The second interesting theme involves Kantor’s prediction for how the marriage dynamics will change once Barack leaves office.

[I]n three or seven years, the president’s political career will end. There will be no more offices to win or hold, and the Obamas will most likely renegotiate their compact once more - this time, perhaps more on Michelle Obama’s terms.

What an interesting presumption. There will be foundations and speeches, for both, for sure-but also lots of downtime. So what do Michelle’s terms look like?

Here I’ll point out that the story leans heavily on the ghosts of Bill and Hillary Clinton, in part, one senses, because the marriage is freshest in mind as a modern political pairing (Laura who?). One can’t very well compare the Obamas to Brad and Angelina, Bogart and Bacall, or Will Smith and Jada Pinkett, for that matter-as politicians, and as black Americans, their marriage is freighted with much more than celebrity. But Kantor’s subliminal use of the Clintons as backdrop (“theirs is by no means a co-presidency”; “The first lady may have learned from Hillary Clinton’s example the perils of appearing too involved with policy”) is not really fair.

Of course, the Clintons’ pathbreaking embrace of “two for one” democratic rule is the template; all else, including the Roosevelts, is prehistory. But the Clinton-shaped shadow also necessarily invokes the discomfort Hillary Clinton seemed to feel in her role as ambassador to the cookie-baking masses. Even in the hotshot, shoulder-padded 1990s, Hillary Clinton operated under gendered political constraints that Michelle Obama does not have. Though, like Michelle, Hillary was very lucid about the assets she brought to the adminisration (hint: not baking), the country rejected her assertiveness in what by all accounts was a stunning, hurtful surprise. By contrast, Michelle, “elected” in 2008, has been able to choose her own adventure as first lady, again, with a surer command of its pitfalls and potential upside.

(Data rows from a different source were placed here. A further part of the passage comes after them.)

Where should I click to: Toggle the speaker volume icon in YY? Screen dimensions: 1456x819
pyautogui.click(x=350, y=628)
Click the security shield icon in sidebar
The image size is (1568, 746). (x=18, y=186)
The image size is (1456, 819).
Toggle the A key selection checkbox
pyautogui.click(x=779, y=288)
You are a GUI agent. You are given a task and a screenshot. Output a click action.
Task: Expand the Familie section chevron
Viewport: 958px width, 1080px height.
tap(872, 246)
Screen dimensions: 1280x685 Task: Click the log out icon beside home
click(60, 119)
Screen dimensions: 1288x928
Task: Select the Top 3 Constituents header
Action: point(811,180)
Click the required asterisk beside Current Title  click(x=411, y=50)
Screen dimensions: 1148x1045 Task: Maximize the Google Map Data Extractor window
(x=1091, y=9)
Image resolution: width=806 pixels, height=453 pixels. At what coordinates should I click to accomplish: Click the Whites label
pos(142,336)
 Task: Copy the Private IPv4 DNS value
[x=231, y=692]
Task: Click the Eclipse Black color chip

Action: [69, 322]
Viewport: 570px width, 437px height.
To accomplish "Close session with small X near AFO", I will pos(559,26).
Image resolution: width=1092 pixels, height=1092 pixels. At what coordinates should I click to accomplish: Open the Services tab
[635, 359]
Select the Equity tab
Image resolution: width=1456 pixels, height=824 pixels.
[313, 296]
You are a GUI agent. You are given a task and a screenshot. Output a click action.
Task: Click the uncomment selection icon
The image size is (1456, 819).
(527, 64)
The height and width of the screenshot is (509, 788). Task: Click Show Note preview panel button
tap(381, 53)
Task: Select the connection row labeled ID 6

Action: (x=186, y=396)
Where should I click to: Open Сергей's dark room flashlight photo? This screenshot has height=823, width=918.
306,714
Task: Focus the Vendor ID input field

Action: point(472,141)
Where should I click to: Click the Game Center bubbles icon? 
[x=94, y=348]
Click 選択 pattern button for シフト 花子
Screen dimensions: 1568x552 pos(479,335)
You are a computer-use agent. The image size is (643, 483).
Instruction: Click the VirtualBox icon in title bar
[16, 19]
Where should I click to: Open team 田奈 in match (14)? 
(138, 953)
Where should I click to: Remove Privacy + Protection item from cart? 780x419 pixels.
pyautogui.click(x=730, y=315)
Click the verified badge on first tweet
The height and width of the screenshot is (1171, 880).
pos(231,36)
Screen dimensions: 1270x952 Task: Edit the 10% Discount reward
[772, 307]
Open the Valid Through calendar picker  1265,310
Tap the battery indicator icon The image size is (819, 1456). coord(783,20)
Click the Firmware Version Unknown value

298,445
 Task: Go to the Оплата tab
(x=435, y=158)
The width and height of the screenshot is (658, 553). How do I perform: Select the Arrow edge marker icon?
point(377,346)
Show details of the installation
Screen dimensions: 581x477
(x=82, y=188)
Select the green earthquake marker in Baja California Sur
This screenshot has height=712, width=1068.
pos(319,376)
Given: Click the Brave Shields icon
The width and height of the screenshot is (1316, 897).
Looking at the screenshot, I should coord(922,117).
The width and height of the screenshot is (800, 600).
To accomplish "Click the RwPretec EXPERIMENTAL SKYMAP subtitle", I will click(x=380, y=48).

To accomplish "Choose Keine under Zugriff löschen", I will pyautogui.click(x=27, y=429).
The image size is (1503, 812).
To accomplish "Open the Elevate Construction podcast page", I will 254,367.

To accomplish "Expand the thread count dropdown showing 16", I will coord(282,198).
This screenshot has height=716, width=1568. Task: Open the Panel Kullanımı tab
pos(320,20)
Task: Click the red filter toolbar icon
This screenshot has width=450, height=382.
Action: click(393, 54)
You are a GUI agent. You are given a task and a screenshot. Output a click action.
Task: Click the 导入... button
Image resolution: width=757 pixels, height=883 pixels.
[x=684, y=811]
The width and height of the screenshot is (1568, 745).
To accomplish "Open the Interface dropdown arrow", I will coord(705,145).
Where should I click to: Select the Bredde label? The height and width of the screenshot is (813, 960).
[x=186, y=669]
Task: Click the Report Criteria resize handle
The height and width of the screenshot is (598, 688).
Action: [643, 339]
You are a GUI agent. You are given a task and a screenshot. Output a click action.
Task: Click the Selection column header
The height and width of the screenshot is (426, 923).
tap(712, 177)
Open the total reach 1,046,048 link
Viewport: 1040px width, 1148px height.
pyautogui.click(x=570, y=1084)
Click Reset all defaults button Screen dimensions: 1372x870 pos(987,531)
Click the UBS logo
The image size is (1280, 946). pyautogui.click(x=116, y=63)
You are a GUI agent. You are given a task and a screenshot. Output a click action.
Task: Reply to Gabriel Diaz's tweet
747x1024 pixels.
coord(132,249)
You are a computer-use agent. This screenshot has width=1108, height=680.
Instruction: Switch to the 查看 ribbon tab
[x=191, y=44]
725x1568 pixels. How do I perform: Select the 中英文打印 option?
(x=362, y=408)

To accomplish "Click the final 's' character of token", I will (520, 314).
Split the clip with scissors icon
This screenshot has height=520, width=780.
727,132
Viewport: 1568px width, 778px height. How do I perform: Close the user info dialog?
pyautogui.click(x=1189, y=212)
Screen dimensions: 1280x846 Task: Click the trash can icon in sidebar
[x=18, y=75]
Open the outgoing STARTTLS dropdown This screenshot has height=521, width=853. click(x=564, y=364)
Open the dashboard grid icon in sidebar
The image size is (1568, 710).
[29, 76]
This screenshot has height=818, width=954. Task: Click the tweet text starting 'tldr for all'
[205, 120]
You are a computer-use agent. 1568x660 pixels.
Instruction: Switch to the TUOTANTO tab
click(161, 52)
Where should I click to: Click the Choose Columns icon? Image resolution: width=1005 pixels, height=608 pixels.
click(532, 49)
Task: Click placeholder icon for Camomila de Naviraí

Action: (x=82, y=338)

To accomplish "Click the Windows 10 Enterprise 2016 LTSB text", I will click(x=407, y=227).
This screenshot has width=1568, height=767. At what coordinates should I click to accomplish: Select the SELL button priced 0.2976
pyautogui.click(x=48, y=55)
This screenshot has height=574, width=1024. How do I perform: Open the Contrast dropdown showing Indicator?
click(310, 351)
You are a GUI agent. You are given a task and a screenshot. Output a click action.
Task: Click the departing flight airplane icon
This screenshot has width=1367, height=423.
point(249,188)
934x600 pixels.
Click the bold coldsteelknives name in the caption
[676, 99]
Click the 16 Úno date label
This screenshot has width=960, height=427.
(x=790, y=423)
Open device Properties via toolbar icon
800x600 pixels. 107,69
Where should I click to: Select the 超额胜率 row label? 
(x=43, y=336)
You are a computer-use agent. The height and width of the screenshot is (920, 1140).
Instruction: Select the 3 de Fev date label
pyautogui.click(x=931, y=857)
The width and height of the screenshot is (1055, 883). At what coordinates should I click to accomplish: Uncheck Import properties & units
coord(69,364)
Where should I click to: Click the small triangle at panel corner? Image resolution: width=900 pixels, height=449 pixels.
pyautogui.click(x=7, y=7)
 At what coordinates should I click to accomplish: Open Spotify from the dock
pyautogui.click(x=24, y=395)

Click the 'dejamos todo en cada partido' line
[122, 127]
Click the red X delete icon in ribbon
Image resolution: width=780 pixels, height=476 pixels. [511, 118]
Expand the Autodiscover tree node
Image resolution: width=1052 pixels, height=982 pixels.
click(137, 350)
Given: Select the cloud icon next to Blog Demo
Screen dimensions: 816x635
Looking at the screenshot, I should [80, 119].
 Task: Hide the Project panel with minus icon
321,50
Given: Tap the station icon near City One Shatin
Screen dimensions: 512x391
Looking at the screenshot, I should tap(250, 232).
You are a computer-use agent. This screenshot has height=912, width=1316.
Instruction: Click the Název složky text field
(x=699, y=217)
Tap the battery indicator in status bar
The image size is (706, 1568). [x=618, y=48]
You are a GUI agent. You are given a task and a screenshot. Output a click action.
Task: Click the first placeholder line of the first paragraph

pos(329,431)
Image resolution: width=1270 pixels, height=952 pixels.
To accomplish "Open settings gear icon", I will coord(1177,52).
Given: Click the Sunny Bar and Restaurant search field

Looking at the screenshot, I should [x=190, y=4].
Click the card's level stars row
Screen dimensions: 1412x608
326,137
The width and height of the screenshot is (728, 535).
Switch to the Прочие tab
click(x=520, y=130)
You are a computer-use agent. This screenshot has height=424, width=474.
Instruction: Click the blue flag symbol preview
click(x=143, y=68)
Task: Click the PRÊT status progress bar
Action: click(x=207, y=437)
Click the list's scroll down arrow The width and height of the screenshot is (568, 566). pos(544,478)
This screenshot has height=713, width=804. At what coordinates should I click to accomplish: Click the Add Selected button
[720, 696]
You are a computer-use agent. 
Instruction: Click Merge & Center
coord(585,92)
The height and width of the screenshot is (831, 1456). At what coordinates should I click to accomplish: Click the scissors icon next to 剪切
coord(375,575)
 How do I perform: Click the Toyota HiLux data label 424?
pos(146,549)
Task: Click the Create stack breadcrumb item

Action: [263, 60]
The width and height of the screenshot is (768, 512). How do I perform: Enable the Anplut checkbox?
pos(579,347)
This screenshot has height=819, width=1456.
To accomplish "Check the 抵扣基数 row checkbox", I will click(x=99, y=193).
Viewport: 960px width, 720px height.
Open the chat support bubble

To wit: Last week, I watched the first lady grin, bear it, and leap over hurdles and under ropes and through hoops in service of a larger aim-health and fitness for women and children across the country. It was a shrewd and yes, political manipulation of her celebrity-and the first lady seemed to have no problem being instrumentalized in this way. In fact, as Kantor reports, she is slowly embracing the cultural authority that can spark push-up wars and clear a dress from stores in an instant.

Yet, she told Kantor: “Why would I want to be in politics? I have never in my life ever wanted to sit on the policy side of this thing.” This suggests that her post-persidential “terms” may be very different from her democratic predecessor, who by virtue of being denied authority seemed all the more eager to seize it, with spectacular and inspiring results.

The White House aides and associates I have spoken with confirm that Michelle Obama has “zero” interest in a political career. But I’m still pleased that Kantor included a detail that suggests Barack thinks differently. As Michelle avers to have no political ambitions, “the president [had] faced forward, even leaning a bit away from his wife, but now he uncrossed his legs, swiveled and studied her, looking amused.”